The Strategist’s Playbook: What I’m Watching For
When I’m analyzing a complex situation like this, I look for the small signals that reveal the bigger picture. This is more than just legal posturing; it’s a high-stakes negotiation playing out in public. Here are the key things I’m tracking that will tell us where this is headed.
- The Denny Hamlin Tightrope: Watch Denny Hamlin’s language very carefully. He is in the unique position of being a top driver for Joe Gibbs Racing, a co-owner of 23XI, and a prominent voice in the RTA. How he navigates his different roles—especially in his public comments and on his podcast—is a real-time barometer of the RTA’s strategy and confidence.

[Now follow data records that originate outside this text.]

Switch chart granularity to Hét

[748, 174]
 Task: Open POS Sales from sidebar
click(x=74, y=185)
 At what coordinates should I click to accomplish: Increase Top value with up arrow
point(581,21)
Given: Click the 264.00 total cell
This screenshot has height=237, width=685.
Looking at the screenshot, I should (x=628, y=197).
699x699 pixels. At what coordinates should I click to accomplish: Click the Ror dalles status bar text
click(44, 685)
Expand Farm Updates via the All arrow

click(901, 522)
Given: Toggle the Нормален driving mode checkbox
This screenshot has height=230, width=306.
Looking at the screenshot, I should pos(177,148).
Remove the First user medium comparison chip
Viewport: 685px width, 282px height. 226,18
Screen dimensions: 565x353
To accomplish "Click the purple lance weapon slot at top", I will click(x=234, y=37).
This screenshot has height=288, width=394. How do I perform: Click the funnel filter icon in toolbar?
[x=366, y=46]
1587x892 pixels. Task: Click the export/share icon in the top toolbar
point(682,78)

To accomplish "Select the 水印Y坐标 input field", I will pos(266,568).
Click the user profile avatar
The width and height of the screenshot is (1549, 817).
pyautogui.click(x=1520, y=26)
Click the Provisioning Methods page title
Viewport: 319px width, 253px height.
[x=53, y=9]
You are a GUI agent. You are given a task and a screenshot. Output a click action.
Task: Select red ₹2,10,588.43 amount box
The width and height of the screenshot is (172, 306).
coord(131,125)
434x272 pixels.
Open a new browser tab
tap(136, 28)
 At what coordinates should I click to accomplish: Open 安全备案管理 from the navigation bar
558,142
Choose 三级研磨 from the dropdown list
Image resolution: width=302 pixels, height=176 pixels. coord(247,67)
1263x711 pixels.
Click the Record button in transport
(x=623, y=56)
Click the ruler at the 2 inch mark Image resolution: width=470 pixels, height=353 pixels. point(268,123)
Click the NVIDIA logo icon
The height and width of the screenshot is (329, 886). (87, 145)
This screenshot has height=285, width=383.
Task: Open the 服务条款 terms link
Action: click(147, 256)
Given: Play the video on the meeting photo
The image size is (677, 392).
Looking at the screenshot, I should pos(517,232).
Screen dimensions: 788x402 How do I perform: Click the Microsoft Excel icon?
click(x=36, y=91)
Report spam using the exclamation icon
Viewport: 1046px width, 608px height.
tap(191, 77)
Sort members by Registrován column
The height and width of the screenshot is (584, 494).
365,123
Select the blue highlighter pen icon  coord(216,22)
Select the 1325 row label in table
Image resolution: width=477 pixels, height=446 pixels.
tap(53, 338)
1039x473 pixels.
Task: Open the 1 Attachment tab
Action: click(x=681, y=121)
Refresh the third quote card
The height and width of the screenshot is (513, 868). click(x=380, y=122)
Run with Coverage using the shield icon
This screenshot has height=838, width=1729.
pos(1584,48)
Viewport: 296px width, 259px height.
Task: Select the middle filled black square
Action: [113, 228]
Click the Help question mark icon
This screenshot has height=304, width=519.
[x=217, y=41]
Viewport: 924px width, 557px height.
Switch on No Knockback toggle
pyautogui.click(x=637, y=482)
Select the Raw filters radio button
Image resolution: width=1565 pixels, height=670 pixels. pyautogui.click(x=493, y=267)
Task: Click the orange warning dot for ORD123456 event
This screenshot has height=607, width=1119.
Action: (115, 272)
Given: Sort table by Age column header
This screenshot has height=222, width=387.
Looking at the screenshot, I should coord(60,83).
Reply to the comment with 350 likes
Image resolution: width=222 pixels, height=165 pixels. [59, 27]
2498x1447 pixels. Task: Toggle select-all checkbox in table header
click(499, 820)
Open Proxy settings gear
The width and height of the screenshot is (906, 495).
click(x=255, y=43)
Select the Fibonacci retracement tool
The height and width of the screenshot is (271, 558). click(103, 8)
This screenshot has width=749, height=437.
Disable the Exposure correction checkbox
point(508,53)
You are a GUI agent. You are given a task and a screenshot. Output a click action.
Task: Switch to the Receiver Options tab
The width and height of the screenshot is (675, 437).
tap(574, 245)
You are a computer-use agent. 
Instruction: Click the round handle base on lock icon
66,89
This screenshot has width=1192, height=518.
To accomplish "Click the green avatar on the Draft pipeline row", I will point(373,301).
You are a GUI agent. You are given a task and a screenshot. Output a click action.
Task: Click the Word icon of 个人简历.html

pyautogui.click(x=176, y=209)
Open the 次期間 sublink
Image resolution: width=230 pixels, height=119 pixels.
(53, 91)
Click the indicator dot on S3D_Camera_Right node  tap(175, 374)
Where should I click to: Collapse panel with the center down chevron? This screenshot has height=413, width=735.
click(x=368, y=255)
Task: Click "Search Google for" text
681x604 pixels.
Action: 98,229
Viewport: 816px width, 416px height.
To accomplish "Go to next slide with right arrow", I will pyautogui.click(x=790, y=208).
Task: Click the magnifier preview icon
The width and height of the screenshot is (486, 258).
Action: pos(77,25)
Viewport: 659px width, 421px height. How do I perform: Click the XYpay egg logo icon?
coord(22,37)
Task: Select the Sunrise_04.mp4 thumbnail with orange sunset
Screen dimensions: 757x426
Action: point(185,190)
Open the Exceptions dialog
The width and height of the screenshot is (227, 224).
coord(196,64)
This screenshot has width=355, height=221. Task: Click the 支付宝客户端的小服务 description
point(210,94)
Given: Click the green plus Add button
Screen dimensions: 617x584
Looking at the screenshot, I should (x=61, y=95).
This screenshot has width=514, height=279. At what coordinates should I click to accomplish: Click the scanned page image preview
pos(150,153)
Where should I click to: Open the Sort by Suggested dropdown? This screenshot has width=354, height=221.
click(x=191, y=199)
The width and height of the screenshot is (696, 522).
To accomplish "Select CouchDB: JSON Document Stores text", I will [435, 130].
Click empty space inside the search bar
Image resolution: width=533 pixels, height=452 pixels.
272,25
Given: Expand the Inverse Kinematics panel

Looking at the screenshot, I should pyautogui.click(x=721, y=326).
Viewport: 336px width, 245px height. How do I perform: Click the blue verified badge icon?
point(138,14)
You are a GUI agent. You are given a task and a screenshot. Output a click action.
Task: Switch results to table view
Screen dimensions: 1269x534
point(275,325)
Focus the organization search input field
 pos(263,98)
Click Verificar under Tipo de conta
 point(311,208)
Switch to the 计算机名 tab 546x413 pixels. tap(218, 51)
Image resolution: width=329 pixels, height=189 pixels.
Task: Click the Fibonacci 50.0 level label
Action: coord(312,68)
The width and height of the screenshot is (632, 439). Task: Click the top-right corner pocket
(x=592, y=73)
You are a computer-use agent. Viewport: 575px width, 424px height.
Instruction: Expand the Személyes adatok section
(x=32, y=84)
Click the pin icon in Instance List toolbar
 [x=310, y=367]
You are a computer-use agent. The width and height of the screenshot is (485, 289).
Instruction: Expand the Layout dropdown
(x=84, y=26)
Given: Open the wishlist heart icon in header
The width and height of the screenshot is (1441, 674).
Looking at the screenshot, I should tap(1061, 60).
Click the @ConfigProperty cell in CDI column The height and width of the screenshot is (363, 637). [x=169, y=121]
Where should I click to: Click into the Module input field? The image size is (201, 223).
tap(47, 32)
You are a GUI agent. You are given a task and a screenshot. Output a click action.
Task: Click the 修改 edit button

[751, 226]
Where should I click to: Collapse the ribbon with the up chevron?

- Sponsor “Code Words”: Major sponsors for 23XI, like McDonald’s and Monster Energy, plan their budgets years in advance. Look for phrases like “long-term partnership” and “shared vision” in their press releases. If that language starts to become more cautious or short-term, it’s a sign that the financial backers are getting nervous about the sport’s future stability.
- The “I’ve Seen This Before” Signal: I saw a similar dynamic in the early 2000s music industry with the rise of digital streaming. The labels (NASCAR) tried to hold onto the old model while the artists (teams) fought for a bigger piece of the new pie. The resolution wasn’t a court victory; it was the realization that a new, more equitable model was the only way for everyone to thrive. The first sign of a real breakthrough will be when the public talk shifts from “us vs. them” to “how we can grow the sport together.”
Frequently Asked Questions
Is 23XI Racing at risk of shutting down because of this?
It’s highly unlikely. With owners like Michael Jordan and Denny Hamlin, the team is well-funded. The lawsuit is about maximizing their investment’s future value, not about immediate survival.
How does this lawsuit affect Bubba Wallace and Tyler Reddick?
In the short term, the team will work hard to insulate the drivers from the drama. However, a positive outcome would mean more resources for cars, technology, and personnel, directly benefiting their on-track performance in the long run.
What is a NASCAR charter and why is it so important?
A charter is essentially a guarantee that a team has a spot in every Cup Series race, and it comes with a guaranteed baseline of revenue. It’s the closest thing NASCAR has to a franchise, and its value is at the core of this entire dispute.
Could this lawsuit actually be good for NASCAR?
Absolutely. While messy in the short term, this could lead to a healthier, more sustainable business model that attracts more high-profile investors like Michael Jordan, ultimately strengthening the sport for generations to come.